After getting a good head start, what would be best to read? I feel the poets are the heart of Latin literature, Catullus is a good beginning and not too hard, Horace is harder but the poems are short and many are approachable, Ovid is great and much fun. But it is Vergil which is the center, the great master, the supreme artist with words, and Vergil is enough if you read nothing else, since there is a lifetime of lucubration in that one volume.

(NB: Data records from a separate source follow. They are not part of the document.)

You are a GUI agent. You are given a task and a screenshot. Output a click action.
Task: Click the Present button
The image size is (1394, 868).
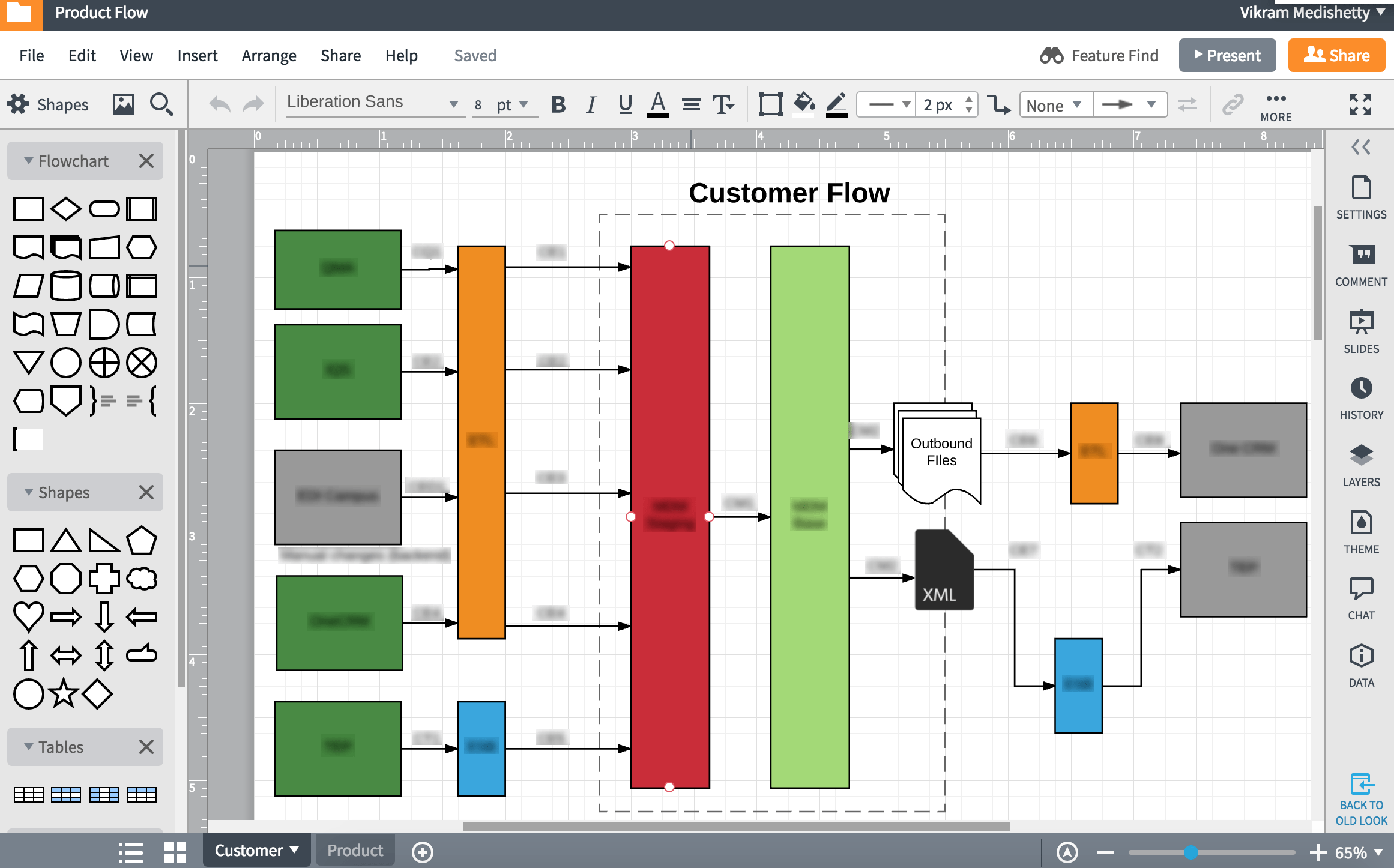(x=1225, y=55)
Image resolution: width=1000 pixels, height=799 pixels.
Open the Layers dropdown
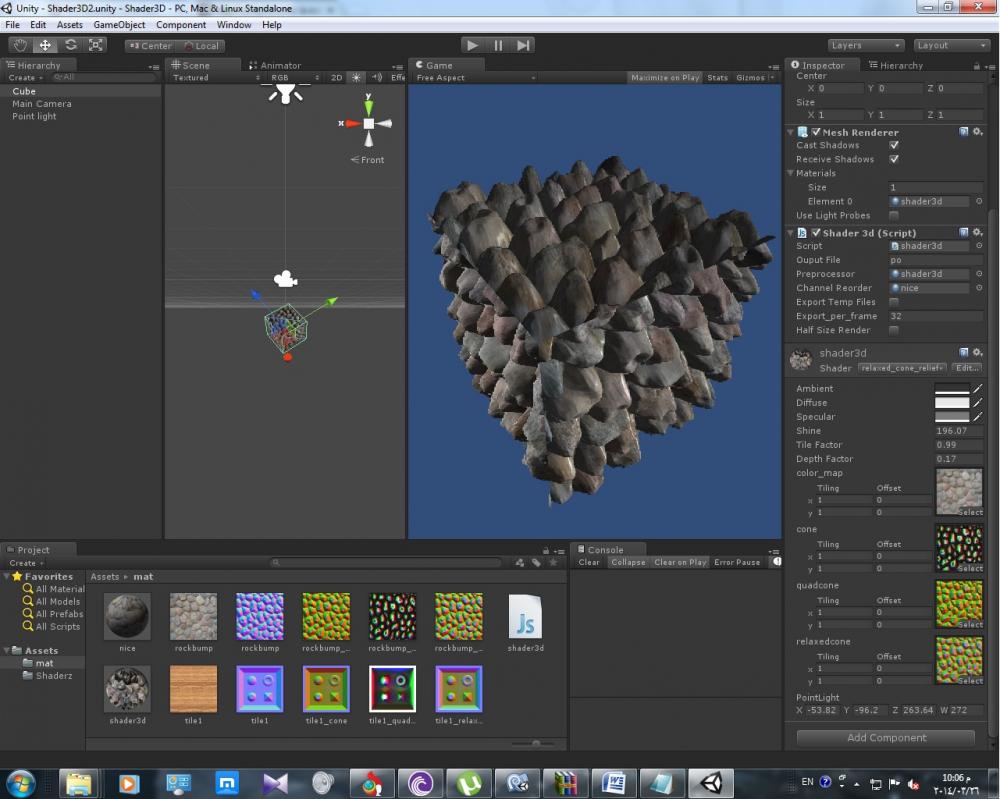(x=866, y=45)
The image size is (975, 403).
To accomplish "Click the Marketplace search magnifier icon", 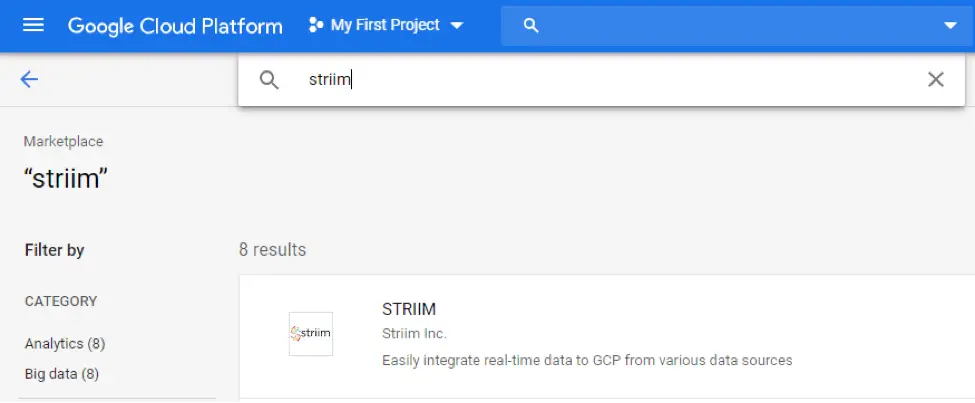I will [x=269, y=80].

History is a natural subject for many, Livy starts off well, Tacitus is wonderful but real hard, hold him till later. For a start, Eutropius is simple and sort of pathetic, but good reading for a beginner. I find Caesar great as a terse stylist, military mastermind, and grand politician on the large screen, but you have to read him fast or you lose the sense of those campaigns. (We treated the Native Americans just as he taught us in his treatment of the Gauls; he subjected, we went a step further intending genocide. Caesar was read by every American army man for two centuries...the result for the Native Americans is well known!

There is an astonishing array of technical writers, whom the Classical scholars seem to ignore totally. Cato on agriculture is a genuine document from the early period, mean conservative S.O.B. as he was. Columella on agriculture backs up Virgil's Georgics with dirt-farming experience. Vitruvius' treatise De Architecture from 28 BC is detailed, comprehensive, and written in the ordinary Latin of an actual contractor. Discovered in the early Renaissance it had a remarkable afterlife in modern times as former of architectural taste for centuries. And then there are the medical writers, Scribonius Largus, and of course Celsus with special interest in surgery. And what about Law, the discovered text of Gaius describing the whole framework of Roman society in legal aspect, let along the preserved later Jurists?

Nobody should go without reading Petronius' Satyricon, fragmentary as it is, and for a more magical moment Apuleius' Golden Ass which is not fragmentary, a world of sheer mystery and magic.

* * *

My best wishes to all of you who undertake the study of Latin. Whether you are an undergraduate who is heading to Law School, an artist who is looking for high artistic achievement in another era and area, or someone who once did some Latin back in the school-days and would like to renew the acquaintance now, less for nostalgia than for the opening of new doors -- the study of Latin or any language which has a vital literary tradition is more than worthwhile as an investment of time. It can be challenging, absorbing and intellectually rewarding. And at the same time it can be something we often forget about: It can be fun!